Riconciliarsi! La sfida dei cristiani LGBT del David et Jonathan
Articolo* di Jacques C. pubblicato sul sito dell’associazione di credenti omosessuali francesi David et Jonathan il 20 maggio 2007, liberamente tradotto da Marco Galvagno
Riconciliazione: tutto un programma! Quando (in Francia), una sera di gennaio del 1972, dei cristiani omosessuali ebbero l’audacia di recitare insieme il Padre Nostro, era anche questa la loro ambizione: riconciliare se stessi e quelli che si sarebbero uniti a loro, l’omosessualità e la fede cristiana.
Questa sfida l’associazione (ndr di credentio omosessuali) David e Jonathan la declina, fin da allora, sotto molte forme: la presenza accanto alle persone, per regalare un luogo in cui respirare tranquillamente, un luogo d’accoglienza, ascolto e convivialità; presenza nelle istituzioni, sia civili che religiose, per renderle attente e aperte a questa differenza, presenza accanto alle comunità, sia dei credenti che degli omosessuali, per farvi parte a pieno titolo e tessere con loro i fili di un vero dialogo; presenza militante, insieme ad altre associazioni, nella lotta contro l’AIDS e per il riconoscimento dei diritti delle persone omosessuali.
I terreni d’applicazione sono diversi, una stessa utopia ci unisce ed ha il sapore del Vangelo.
Certi non credono a una riconciliazione possibile tra fede e omosessualità, perché non hanno mai trovato in passato comunità accoglienti e fraterne. Restano confinati nel silenzio della loro diversità o sono percepiti come pervertiti pericolosi, o hanno preferito voltar pagina.
Altri hanno purtroppo compiuto scelte ancor più radicali, privati del diritto a vivere alla luce del sole o divorati dall’odio di sé, schiacciati da insostenibili sensi di colpa o dal disprezzo e dalle ingiurie, hanno abbandonato la vita.

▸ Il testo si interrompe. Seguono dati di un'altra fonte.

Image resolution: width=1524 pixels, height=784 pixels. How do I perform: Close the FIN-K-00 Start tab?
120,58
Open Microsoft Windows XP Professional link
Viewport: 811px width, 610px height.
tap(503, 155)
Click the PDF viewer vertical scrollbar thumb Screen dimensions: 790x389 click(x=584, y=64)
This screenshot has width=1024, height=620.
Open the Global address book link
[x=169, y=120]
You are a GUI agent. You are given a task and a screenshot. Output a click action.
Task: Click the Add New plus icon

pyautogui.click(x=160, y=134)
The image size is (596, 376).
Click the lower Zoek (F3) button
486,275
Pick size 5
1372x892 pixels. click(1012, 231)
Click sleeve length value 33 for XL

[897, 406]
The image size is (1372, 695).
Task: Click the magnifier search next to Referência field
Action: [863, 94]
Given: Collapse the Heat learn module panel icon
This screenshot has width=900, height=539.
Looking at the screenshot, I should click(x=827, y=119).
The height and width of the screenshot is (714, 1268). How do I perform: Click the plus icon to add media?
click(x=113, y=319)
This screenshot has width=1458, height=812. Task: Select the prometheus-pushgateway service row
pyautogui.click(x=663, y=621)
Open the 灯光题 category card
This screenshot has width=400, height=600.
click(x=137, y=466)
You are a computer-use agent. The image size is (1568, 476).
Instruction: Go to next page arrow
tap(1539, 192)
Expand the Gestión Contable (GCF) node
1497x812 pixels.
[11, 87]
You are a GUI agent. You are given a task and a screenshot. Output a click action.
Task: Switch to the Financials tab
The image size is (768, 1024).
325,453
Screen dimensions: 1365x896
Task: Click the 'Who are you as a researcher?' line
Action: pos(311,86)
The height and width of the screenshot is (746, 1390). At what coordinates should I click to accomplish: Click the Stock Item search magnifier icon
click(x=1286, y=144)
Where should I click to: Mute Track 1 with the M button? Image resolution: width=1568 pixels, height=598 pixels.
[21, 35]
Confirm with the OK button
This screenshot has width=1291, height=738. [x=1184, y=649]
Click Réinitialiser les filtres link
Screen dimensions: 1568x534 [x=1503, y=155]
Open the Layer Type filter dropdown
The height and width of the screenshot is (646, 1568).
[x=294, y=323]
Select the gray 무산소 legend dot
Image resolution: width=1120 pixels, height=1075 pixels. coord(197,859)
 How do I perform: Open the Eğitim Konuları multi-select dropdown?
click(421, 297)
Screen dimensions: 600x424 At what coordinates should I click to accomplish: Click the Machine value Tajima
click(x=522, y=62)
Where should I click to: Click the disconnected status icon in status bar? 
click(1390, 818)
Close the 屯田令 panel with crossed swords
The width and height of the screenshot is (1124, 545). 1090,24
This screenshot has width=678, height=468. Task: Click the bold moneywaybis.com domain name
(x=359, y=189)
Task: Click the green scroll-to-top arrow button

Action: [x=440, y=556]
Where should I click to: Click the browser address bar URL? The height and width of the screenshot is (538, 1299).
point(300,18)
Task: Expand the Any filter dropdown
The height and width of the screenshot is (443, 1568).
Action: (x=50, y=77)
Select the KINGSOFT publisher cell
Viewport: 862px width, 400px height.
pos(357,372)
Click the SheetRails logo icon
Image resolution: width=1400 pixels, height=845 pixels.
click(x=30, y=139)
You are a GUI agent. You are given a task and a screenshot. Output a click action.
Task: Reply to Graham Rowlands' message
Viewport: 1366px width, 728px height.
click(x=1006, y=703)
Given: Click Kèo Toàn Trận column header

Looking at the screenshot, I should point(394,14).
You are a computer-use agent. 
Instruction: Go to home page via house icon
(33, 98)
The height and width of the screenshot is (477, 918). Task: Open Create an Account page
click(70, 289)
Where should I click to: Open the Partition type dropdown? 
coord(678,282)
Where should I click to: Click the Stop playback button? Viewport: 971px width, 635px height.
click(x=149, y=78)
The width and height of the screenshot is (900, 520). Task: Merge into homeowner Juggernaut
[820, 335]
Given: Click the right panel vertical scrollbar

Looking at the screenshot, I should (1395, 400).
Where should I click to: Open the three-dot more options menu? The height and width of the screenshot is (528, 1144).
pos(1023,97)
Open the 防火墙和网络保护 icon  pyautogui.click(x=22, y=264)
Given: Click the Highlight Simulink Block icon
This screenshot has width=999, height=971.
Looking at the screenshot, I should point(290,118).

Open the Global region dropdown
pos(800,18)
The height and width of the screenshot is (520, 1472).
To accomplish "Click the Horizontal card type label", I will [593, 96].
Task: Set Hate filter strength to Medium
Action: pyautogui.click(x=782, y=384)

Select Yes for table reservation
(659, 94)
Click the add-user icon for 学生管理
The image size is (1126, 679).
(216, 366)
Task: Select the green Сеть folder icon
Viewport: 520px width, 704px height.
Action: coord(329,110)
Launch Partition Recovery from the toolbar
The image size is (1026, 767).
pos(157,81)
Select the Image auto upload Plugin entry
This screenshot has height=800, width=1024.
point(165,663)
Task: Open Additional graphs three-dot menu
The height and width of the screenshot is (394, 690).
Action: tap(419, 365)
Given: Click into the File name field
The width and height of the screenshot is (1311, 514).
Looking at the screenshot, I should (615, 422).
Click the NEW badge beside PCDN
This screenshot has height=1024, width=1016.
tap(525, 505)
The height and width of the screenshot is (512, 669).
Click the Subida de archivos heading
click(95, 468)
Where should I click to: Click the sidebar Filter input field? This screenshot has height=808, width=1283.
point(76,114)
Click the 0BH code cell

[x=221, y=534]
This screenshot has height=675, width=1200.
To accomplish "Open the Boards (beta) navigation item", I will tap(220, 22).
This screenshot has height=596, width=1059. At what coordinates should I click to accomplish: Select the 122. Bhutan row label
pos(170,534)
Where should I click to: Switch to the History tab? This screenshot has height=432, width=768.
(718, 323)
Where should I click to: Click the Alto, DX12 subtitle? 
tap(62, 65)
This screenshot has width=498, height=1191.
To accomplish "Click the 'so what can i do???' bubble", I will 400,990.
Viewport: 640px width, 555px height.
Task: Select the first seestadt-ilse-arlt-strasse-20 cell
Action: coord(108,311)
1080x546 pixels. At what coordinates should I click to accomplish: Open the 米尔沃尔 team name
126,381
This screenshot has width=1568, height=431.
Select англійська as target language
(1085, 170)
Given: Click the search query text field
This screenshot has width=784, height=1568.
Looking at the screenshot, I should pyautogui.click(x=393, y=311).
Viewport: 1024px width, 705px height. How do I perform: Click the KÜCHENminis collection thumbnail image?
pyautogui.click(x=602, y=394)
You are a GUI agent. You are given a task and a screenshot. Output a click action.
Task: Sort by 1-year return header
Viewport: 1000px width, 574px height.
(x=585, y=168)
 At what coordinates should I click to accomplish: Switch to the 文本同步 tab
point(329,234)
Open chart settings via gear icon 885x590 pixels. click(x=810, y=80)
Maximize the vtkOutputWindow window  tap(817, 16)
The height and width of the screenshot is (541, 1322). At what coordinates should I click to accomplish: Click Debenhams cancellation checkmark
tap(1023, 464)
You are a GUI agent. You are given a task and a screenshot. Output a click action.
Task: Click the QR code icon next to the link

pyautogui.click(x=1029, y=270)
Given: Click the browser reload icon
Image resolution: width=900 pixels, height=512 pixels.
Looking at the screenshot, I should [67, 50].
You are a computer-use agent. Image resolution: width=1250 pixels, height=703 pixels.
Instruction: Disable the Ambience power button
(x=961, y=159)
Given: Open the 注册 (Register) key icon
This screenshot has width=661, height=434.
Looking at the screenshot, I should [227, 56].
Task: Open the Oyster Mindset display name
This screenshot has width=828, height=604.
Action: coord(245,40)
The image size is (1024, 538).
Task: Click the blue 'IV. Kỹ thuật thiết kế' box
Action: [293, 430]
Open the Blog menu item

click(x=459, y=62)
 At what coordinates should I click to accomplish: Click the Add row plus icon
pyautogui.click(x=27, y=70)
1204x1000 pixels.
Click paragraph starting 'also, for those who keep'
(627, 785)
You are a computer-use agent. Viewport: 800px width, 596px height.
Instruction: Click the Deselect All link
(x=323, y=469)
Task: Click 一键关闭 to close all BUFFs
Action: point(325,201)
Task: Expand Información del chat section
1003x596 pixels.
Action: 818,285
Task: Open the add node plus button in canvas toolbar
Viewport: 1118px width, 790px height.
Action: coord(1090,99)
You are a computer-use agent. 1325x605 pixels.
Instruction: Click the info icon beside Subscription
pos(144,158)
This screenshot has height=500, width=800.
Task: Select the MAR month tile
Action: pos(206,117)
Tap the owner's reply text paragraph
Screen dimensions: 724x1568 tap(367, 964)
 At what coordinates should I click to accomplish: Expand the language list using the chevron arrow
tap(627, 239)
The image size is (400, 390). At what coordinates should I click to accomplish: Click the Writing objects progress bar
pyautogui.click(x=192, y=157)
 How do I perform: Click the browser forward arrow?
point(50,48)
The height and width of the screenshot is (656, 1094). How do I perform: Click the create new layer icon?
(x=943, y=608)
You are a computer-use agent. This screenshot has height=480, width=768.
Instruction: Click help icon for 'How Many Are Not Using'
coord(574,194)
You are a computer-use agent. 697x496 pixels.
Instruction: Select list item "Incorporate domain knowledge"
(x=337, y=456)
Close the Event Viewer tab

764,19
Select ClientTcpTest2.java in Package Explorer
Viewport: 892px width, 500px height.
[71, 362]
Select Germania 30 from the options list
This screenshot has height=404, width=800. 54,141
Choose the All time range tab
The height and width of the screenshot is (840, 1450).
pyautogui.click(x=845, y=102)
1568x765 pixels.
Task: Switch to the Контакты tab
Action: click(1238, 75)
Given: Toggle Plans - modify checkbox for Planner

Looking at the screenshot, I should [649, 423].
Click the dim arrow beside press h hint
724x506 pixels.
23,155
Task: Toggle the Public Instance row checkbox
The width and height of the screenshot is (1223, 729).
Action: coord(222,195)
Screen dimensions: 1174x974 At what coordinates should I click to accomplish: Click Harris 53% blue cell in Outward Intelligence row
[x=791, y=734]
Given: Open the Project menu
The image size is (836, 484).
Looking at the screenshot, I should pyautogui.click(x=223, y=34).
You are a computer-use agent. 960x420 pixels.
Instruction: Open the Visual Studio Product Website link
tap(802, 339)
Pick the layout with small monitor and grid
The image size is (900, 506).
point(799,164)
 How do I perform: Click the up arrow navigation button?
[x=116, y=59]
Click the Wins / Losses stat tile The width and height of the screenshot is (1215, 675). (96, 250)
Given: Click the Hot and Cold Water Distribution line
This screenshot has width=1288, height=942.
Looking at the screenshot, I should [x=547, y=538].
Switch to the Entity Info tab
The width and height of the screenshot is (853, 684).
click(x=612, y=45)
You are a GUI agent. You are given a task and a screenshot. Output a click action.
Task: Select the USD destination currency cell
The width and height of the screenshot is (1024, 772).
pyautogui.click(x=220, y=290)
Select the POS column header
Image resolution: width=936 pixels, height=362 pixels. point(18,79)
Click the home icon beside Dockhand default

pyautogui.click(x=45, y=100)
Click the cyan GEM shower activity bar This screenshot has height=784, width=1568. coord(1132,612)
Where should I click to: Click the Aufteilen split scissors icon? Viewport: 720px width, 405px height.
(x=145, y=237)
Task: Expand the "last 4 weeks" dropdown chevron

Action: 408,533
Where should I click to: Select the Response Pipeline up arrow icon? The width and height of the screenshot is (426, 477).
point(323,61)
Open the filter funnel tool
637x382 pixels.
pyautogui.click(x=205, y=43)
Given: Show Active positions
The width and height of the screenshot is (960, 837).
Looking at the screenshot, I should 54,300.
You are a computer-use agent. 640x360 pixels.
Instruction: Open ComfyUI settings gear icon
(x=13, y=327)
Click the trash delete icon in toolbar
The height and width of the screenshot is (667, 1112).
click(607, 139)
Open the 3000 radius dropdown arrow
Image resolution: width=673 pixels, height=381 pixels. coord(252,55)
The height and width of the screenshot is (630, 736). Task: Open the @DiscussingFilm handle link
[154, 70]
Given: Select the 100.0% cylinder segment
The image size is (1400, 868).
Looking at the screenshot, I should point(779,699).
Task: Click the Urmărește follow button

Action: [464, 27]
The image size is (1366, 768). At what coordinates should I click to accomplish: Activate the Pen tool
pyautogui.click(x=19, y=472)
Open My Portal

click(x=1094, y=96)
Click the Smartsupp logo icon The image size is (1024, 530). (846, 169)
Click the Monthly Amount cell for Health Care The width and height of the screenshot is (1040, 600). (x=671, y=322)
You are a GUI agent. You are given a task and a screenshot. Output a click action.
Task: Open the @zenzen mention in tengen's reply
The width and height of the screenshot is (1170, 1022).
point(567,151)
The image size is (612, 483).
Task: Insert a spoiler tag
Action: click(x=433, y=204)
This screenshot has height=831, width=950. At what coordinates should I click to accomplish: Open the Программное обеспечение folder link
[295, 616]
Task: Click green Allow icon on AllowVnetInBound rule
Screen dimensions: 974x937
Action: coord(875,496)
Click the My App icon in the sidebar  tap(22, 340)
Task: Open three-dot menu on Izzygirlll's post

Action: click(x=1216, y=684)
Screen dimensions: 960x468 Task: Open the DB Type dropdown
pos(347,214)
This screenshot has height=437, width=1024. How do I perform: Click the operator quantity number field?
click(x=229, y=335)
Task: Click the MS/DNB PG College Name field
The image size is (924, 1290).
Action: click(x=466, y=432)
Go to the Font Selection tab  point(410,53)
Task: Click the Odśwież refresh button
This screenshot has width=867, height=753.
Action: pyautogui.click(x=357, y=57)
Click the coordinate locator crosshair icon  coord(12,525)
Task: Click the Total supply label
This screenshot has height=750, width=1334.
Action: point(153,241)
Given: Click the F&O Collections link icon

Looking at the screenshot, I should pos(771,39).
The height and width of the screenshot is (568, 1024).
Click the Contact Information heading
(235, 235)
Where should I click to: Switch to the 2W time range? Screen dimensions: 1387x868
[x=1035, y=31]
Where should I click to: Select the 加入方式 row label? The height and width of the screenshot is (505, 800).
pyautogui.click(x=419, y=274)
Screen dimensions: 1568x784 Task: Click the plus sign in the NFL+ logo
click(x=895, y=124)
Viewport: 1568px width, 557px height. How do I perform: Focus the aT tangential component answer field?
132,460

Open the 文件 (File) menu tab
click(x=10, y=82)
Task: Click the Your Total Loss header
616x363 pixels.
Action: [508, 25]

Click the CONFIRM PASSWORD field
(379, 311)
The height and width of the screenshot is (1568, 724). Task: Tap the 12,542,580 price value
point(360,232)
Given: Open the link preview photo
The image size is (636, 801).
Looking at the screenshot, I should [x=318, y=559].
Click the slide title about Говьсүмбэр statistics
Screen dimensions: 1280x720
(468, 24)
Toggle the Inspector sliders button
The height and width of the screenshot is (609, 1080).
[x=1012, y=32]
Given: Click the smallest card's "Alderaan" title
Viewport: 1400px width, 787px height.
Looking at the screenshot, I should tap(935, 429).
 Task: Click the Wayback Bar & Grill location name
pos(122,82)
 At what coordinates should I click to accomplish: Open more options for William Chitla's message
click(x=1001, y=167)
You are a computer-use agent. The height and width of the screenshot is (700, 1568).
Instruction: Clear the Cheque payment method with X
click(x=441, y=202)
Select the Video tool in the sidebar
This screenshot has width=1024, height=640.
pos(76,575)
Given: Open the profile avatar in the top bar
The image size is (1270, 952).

L’omofobia, dato che bisogna ben chiamarla con il suo nome, è multiforme. La parola non soddisfa i puristi del linguaggio. In effetti, la sua etimologia vera vorrebbe dire “odio dell’uguale”, quindi di se stessi, ma ormai significa per tutti avversione verso gli omosessuali. Comunque sia, la realtà ferisce nell’intimo gli uomini e le donne che la subiscono, vive negli sguardi e si insinua anche nelle finte parole di compassione.
Talvolta trincia giudizi travestiti di morale o igiene sociale, altre volte riveste i panni dell’esegesi biblica o del buon senso anatomico. Altrove, ancora, religione e psicanalisi vanno a braccetto e si pavoneggiano dandosi delle arie.
Il 10 marzo 1971, sulle onde di RTL, Ménie Grégoire organizzò un dibattito sul tema “L’omosessualità, questo doloroso problema”; venne interrotta al grido di “Non è vero, noi non soffriamo!”. Molti ancora oggi si chinano su quei “poveri malati” che immaginano solamente come persone tristi. Bisogna dunque soffrire per avere diritto di esistere?
Succede ancora oggi di sentire uno psicologo o un cardinale fare discorsi di questo tipo. Per fortuna la loro audience, tra i loro colleghi, sta calando. Il cristiano il cui orientamento affettivo e sessuale attiene all’omosessualità deve affrontare una corsa ad ostacoli.
La nostra scommessa è che superarli è possibile. Ancor di più, noi pensiamo che l’esperienza cristiana offra i mezzi di una pacificazione interiore, di una riconciliazione con se stesso, con gli altri e con Dio. Le testimonianze di persone che hanno trovato nella vita di coppia omosessuale un autentico percorso di costruzione di sé, dell’altro e della società abbondano.
Se dobbiamo elencare gli ostacoli da superare, diciamo che di solito ci emarginano a causa dei pregiudizi comuni. L’immaginario, la curiosità, e a volte anche l’invidia, fanno la loro parte. Cosa fanno queste persone nella loro vita intima? I loro gesti d’amore non sono contro natura? La repulsione ispirata dalla sodomia, ritenuta una cosa sporca, l’uso “sviato” degli organi genitali scioccano i sostenitori della sessualità convenzionale. Per quanto naturale appaia la sessualità eterosessuale, essa rimane pur sempre costruita, né il sesso anale è appannaggio esclusivo degli omosessuali.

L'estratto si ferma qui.